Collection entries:

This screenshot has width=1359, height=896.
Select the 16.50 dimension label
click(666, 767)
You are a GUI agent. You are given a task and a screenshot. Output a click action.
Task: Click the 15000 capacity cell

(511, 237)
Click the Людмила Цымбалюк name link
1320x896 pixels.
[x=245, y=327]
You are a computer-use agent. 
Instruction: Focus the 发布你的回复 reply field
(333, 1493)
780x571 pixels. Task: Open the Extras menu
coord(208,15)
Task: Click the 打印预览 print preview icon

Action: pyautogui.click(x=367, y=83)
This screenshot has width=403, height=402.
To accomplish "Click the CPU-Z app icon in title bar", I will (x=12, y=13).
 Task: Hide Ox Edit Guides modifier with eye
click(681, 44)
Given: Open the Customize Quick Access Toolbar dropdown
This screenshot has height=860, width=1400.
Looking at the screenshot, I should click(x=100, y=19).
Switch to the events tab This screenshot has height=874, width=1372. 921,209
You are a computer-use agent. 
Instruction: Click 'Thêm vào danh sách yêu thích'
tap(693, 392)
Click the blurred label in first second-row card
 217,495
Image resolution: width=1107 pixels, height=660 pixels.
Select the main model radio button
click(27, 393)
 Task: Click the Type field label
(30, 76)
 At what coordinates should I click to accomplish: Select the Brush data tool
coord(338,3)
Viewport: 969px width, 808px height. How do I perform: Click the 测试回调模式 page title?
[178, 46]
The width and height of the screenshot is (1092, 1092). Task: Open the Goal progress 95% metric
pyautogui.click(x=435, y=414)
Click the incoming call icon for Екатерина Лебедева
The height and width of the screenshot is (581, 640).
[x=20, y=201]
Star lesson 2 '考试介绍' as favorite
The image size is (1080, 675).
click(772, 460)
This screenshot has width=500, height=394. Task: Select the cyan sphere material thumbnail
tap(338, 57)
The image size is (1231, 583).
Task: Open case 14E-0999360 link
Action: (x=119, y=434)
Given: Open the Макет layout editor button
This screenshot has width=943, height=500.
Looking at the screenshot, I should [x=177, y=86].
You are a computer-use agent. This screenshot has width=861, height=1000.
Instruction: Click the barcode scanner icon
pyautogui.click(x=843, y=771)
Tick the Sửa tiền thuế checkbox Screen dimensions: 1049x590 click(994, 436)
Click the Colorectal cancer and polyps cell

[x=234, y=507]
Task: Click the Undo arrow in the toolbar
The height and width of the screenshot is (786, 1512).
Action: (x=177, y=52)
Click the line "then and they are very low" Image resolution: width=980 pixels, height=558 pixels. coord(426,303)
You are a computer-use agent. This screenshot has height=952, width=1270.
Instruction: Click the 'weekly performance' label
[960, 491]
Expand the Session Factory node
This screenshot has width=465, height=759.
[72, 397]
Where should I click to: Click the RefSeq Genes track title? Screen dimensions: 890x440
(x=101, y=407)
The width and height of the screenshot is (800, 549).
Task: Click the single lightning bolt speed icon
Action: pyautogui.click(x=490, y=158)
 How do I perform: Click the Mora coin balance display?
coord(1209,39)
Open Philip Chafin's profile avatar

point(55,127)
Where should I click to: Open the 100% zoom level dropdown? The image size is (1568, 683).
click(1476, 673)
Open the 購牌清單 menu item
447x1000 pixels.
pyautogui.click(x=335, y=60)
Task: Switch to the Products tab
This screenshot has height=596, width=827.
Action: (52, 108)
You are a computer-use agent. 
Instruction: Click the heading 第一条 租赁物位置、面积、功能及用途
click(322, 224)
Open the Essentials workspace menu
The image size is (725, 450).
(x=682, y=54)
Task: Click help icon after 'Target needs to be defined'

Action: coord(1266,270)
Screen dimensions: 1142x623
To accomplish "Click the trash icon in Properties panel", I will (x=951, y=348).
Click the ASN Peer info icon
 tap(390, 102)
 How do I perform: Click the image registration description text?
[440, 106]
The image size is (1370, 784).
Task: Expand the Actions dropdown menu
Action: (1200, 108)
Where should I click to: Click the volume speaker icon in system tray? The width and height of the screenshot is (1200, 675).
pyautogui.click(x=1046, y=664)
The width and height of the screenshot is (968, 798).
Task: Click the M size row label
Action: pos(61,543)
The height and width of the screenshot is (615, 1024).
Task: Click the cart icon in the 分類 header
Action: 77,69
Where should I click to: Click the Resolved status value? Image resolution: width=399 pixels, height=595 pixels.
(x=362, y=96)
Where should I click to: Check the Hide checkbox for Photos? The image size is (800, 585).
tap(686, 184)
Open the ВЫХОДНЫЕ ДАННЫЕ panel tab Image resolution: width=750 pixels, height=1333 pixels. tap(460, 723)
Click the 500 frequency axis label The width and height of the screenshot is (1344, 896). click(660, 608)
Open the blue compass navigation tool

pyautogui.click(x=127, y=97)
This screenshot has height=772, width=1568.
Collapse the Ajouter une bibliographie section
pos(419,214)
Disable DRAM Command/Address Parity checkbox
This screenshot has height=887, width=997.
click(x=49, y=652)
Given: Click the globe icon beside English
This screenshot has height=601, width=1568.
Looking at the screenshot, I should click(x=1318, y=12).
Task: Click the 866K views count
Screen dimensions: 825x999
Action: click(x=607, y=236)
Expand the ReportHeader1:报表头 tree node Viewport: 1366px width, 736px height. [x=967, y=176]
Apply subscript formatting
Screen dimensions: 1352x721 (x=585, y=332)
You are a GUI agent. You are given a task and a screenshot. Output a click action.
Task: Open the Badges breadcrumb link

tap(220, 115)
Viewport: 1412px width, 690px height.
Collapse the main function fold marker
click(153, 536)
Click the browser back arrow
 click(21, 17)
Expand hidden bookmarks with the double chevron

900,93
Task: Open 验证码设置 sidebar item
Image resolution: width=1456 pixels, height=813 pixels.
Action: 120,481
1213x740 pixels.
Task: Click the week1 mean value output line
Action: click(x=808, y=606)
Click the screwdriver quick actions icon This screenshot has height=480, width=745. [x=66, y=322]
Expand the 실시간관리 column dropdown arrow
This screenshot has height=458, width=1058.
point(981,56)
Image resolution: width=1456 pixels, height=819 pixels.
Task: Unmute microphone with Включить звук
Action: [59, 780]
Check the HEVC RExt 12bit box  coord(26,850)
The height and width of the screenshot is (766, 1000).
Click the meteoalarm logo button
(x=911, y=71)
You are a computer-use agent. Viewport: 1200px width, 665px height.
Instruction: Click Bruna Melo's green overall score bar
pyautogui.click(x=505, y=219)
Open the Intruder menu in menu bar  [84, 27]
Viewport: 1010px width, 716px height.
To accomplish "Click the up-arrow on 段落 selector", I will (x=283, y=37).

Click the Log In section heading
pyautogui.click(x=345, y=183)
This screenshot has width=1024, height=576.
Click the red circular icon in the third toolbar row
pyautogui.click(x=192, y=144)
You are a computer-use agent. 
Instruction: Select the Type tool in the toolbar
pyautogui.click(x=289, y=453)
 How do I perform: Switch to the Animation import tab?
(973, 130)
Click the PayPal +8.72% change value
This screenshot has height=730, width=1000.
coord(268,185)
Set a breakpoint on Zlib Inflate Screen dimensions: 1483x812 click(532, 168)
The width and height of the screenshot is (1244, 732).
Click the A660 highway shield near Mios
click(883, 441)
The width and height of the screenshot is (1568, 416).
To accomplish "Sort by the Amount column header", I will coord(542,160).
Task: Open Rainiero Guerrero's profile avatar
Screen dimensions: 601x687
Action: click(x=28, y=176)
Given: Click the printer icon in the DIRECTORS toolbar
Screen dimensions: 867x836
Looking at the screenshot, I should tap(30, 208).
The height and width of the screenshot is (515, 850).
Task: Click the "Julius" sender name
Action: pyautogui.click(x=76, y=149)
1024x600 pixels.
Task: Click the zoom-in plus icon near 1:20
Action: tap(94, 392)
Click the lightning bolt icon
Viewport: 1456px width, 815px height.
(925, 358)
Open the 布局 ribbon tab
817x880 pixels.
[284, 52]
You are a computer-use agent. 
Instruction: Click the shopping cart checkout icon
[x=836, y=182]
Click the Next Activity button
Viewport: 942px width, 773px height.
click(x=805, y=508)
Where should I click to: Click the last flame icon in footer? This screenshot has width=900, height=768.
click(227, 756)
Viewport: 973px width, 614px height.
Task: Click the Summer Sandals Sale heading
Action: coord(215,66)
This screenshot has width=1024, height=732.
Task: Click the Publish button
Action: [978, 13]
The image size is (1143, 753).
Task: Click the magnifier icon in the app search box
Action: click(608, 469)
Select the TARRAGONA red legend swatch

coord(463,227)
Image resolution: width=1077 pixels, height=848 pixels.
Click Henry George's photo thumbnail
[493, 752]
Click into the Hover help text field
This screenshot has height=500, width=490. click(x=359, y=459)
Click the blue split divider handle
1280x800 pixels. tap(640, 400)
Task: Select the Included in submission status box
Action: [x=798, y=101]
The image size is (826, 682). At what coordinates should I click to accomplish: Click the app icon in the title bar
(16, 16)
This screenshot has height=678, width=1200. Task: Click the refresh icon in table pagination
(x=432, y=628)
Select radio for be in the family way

■ WORK TO BE COMPLETED
Lines containing the word "panel" are to be tallied across the entries above; give only the resulting count.

■ SOLUTION TO THE EXERCISE
2